Santana Minerals (SMI) holds a 100% interest in two Mexican exploration projects: the Namiquipa silver/lead/zinc project in Chihuahua State and the Espiritu Santo gold/silver project in Jalisco State.

http://www.santanaminerals.com


----------



## greggles (7 October 2021)

Santana Minerals making some solid gains recently on the back of gold intercepts at the company's Rise and Shine Deposit at the Bendigo-Ophir Project. The company has also recently upgraded the mineral resource at the project.

On 23 September the company announced that diamond drill hole MDD014 had intersected high grade gold mineralisation.







Five days later on 28 September the company announced that Inferred Gold Resources at the Bendigo-Ophir Project have increased 155% to 643,000 ounces.






The gold mineralisation intersected by MDD014 starts at 174m, so it isn't near surface, but I like the grades. I get the feeling that SMI is flying under the radar a little. Market cap is only around $20 million even after the recent share price gains. Recent trading volume, although higher than usual, isn't huge. This is an interesting little company for gold bugs looking for small caps with exploration potential.


----------



## Dona Ferentes (7 October 2021)

Interesting. Thanks for posting.

Nov 2020: company consolidated its shares 1 for 70. Raised capital of $7.5M.  NZ all the focus (must say Bendigo/Ophir had me for a while !!). Mexico, Laos, Cambodia prospects all lapsed


----------



## Country Lad (11 March 2022)

greggles said:


> This is an interesting little company for gold bugs looking for small caps with exploration potential.
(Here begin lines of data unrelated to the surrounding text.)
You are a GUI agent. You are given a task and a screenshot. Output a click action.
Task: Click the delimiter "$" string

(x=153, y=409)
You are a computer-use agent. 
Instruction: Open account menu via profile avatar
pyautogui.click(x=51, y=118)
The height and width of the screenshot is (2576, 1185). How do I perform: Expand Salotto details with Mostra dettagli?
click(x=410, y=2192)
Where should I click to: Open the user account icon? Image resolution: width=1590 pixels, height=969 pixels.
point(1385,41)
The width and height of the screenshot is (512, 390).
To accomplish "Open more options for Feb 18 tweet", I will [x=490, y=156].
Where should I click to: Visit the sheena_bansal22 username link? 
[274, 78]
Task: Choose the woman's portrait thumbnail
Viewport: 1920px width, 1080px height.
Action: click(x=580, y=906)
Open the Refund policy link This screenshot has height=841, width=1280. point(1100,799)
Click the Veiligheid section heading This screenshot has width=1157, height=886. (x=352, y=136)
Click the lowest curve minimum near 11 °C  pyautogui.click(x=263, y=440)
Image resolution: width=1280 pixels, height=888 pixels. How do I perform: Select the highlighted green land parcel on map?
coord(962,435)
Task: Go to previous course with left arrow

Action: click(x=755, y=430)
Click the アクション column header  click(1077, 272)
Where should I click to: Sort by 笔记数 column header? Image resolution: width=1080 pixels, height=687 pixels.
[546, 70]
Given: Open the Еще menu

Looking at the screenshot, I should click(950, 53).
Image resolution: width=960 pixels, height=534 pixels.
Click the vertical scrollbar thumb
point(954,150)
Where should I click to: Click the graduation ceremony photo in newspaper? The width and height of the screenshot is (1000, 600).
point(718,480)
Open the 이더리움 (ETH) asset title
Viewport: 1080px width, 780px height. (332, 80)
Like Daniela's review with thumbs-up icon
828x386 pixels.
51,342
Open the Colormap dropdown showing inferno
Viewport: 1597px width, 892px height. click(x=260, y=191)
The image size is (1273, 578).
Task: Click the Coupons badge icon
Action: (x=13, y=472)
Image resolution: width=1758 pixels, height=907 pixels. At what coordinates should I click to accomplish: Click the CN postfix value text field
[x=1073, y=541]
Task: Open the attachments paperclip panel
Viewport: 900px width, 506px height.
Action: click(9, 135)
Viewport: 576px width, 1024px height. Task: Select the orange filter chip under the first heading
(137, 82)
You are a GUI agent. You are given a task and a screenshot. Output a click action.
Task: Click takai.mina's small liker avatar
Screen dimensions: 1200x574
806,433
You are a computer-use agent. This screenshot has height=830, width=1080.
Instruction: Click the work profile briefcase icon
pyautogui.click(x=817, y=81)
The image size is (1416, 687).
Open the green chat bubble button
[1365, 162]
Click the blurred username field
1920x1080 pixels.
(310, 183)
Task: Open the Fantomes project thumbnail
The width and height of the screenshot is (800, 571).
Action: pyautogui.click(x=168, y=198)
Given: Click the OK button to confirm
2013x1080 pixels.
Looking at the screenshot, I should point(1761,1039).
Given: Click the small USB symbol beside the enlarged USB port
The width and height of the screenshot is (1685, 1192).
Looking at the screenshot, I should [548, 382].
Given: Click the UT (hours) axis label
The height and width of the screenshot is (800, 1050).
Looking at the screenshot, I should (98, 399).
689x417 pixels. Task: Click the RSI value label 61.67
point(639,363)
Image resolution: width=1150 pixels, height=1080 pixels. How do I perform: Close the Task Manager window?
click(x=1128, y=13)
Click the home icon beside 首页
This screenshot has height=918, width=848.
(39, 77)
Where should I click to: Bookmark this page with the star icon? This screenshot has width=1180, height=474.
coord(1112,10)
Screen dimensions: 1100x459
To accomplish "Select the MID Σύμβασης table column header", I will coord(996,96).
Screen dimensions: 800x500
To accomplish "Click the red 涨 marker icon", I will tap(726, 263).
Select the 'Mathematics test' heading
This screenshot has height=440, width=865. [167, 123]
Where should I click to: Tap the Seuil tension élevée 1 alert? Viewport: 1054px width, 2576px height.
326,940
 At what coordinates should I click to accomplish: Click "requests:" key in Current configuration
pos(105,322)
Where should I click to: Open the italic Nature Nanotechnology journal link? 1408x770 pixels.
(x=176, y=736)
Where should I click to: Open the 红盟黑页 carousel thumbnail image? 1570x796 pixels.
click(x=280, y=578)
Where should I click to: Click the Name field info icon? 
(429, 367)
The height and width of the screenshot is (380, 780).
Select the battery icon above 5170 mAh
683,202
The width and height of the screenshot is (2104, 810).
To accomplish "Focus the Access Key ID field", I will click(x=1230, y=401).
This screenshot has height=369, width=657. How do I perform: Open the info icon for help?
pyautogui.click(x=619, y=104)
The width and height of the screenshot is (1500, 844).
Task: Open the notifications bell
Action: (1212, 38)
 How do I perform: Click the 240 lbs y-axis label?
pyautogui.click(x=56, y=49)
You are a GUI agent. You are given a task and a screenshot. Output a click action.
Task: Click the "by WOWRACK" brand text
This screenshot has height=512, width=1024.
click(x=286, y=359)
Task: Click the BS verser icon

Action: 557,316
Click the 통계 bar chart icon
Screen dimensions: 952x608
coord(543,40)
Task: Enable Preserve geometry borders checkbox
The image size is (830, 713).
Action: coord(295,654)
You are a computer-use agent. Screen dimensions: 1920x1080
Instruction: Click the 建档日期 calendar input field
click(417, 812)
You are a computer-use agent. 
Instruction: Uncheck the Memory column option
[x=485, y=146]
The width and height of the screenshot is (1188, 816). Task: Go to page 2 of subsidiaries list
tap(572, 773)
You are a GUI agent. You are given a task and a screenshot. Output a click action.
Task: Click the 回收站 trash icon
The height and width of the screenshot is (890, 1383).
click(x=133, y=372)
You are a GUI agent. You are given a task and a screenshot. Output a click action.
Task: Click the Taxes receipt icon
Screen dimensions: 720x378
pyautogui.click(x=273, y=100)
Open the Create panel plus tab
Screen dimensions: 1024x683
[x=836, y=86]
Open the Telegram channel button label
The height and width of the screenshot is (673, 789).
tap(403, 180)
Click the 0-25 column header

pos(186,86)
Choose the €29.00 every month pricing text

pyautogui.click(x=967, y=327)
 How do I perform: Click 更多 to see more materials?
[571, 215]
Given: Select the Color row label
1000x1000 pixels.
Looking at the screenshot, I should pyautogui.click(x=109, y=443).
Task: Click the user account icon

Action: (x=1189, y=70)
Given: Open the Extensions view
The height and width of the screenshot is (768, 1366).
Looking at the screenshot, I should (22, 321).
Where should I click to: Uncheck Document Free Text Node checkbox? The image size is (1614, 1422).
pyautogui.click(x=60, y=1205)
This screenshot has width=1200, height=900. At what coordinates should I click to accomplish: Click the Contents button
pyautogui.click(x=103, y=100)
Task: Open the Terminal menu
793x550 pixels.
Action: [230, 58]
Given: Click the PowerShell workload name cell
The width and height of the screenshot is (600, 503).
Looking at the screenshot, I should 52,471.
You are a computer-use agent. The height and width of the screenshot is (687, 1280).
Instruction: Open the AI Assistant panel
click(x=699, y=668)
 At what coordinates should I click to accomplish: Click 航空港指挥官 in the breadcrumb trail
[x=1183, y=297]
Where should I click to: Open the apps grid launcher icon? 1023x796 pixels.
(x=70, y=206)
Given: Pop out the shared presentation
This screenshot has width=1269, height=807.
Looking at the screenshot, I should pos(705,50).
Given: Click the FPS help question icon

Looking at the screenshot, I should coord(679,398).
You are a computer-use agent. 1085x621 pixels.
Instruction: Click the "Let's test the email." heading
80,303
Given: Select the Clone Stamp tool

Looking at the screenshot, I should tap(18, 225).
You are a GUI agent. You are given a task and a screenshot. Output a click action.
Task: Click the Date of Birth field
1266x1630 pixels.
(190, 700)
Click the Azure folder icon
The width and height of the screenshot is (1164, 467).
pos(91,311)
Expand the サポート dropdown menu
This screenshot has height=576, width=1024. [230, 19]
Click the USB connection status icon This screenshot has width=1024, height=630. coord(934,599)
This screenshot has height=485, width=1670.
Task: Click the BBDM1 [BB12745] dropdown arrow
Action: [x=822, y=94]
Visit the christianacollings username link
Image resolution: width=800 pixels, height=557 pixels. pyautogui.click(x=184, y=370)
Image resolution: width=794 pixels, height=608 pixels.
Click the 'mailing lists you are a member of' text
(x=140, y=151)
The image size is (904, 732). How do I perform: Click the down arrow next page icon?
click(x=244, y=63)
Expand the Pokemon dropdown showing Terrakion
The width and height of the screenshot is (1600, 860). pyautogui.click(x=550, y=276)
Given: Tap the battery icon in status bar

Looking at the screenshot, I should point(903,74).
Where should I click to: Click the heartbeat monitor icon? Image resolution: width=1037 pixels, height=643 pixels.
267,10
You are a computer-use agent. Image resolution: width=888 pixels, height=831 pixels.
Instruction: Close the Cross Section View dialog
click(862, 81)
Has become interestinger since. A bit of a reaction to the 3 March update.


----------



## greggles (11 May 2022)

Some more encouraging news announced today. Drilling results have extended the mineralised zone at the Rise and Shine deposit over 1,400 metres down plunge.

 Visible gold in the core of MDD044 but no assays yet.

Drilling is ongoing with three DD rigs now operating 24/7.


----------